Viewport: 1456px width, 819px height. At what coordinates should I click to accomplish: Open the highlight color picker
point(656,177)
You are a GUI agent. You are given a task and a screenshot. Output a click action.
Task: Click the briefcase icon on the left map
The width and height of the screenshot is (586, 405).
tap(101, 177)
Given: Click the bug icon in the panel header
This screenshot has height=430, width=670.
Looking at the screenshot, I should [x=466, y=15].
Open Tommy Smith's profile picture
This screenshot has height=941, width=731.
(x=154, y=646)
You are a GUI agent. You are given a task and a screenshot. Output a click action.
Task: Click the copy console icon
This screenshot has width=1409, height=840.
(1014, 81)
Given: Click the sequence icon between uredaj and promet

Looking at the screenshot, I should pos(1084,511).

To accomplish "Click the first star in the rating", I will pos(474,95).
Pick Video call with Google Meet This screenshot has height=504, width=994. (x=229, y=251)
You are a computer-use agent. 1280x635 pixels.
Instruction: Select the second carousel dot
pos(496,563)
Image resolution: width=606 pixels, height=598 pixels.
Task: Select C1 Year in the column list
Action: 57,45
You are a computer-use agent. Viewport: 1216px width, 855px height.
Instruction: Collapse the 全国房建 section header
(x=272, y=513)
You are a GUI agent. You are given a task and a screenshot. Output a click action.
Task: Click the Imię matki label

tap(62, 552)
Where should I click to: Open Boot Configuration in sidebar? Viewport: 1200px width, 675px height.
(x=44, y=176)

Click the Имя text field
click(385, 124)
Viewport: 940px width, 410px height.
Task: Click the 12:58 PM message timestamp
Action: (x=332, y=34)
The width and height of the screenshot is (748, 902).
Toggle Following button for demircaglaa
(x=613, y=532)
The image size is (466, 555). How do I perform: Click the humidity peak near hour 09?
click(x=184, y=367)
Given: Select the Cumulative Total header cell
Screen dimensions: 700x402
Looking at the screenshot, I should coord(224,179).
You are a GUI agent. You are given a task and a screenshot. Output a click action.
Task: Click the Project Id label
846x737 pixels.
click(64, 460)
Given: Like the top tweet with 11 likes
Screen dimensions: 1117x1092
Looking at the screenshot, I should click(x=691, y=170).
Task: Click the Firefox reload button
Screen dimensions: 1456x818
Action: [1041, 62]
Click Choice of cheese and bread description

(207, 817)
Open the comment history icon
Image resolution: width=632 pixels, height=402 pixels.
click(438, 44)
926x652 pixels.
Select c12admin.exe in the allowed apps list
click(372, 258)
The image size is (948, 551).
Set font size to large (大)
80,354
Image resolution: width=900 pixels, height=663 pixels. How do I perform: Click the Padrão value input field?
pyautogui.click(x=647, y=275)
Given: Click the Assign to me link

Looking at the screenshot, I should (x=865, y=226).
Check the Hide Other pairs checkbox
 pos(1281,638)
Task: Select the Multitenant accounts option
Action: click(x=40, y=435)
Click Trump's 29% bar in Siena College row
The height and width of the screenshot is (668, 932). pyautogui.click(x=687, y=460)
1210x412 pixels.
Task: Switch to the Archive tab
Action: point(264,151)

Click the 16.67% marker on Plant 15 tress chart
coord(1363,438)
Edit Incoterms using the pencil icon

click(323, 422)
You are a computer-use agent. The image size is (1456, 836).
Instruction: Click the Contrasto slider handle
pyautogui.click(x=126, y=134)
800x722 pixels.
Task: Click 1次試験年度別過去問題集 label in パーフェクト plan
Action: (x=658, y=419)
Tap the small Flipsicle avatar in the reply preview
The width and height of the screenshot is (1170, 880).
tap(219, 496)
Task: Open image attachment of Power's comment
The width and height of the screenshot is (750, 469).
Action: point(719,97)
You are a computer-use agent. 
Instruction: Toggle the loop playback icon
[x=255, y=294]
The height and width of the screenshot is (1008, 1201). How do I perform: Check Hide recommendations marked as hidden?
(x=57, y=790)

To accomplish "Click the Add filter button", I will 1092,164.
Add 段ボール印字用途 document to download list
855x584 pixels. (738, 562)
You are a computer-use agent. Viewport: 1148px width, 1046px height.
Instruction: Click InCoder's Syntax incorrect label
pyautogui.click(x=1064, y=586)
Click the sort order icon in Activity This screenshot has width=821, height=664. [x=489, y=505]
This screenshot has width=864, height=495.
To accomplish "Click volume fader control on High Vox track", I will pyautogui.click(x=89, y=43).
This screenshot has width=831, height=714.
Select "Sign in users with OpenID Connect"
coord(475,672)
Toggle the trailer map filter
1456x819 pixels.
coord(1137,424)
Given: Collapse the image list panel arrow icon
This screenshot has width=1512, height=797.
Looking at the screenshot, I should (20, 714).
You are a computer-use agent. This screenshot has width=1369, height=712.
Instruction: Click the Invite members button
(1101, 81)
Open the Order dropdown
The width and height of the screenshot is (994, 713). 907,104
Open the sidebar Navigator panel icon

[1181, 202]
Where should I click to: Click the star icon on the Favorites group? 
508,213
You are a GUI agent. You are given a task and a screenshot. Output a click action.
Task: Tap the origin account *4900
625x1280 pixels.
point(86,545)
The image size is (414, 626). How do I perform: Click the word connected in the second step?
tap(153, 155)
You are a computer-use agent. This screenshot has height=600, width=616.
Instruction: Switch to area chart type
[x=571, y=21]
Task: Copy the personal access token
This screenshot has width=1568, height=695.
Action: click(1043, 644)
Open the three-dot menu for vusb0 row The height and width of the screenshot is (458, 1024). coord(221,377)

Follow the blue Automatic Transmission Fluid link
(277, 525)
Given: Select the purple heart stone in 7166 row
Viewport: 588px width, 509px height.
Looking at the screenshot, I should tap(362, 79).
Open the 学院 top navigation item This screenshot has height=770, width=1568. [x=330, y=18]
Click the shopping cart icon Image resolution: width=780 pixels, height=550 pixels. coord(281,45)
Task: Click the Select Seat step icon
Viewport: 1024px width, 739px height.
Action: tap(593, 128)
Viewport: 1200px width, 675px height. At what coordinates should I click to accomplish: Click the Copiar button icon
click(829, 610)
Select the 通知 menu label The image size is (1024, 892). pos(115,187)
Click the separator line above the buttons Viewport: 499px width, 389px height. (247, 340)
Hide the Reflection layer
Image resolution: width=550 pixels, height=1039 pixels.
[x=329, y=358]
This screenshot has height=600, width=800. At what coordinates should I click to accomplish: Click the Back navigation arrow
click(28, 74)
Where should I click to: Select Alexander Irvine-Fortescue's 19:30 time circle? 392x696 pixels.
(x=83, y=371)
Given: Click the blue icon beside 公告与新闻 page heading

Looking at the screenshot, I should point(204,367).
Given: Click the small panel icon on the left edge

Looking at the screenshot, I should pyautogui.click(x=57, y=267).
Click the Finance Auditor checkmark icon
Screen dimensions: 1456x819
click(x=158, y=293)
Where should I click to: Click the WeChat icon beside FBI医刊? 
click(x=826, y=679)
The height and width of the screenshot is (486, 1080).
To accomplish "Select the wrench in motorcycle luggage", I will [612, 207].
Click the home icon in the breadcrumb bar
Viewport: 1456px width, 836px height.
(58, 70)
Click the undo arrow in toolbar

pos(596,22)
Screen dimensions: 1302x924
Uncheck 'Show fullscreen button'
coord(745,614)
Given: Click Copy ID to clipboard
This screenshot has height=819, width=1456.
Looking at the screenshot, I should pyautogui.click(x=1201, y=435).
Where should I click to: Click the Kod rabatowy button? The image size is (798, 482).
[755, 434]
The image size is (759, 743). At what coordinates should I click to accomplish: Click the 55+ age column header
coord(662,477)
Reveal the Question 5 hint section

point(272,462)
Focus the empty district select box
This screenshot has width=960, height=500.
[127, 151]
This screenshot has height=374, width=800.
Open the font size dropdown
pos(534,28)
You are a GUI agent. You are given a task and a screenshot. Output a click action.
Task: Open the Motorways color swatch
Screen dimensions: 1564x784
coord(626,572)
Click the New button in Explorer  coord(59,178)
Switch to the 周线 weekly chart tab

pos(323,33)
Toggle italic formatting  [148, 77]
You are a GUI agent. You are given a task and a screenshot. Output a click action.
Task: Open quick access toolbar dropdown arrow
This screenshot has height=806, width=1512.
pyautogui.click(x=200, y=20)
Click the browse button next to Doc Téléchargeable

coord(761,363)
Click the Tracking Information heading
# # # # # # #
▶ Exercise goal
Output the listing above as a Markdown table with columns Row and Text. Start at the line containing "Task: Click the Select Seat step icon", end after the line containing "Click the separator", and leave out any blank lines.

▶ Answer to the exercise
| Row | Text |
|---|---|
| 1 | Task: Click the Select Seat step icon |
| 2 | Viewport: 1024px width, 739px height. |
| 3 | Action: tap(593, 128) |
| 4 | Viewport: 1200px width, 675px height. At what coordinates should I click to accomplish: Click the Copiar button icon |
| 5 | click(829, 610) |
| 6 | Select the 通知 menu label The image size is (1024, 892). pos(115,187) |
| 7 | Click the separator line above the buttons Viewport: 499px width, 389px height. (247, 340) |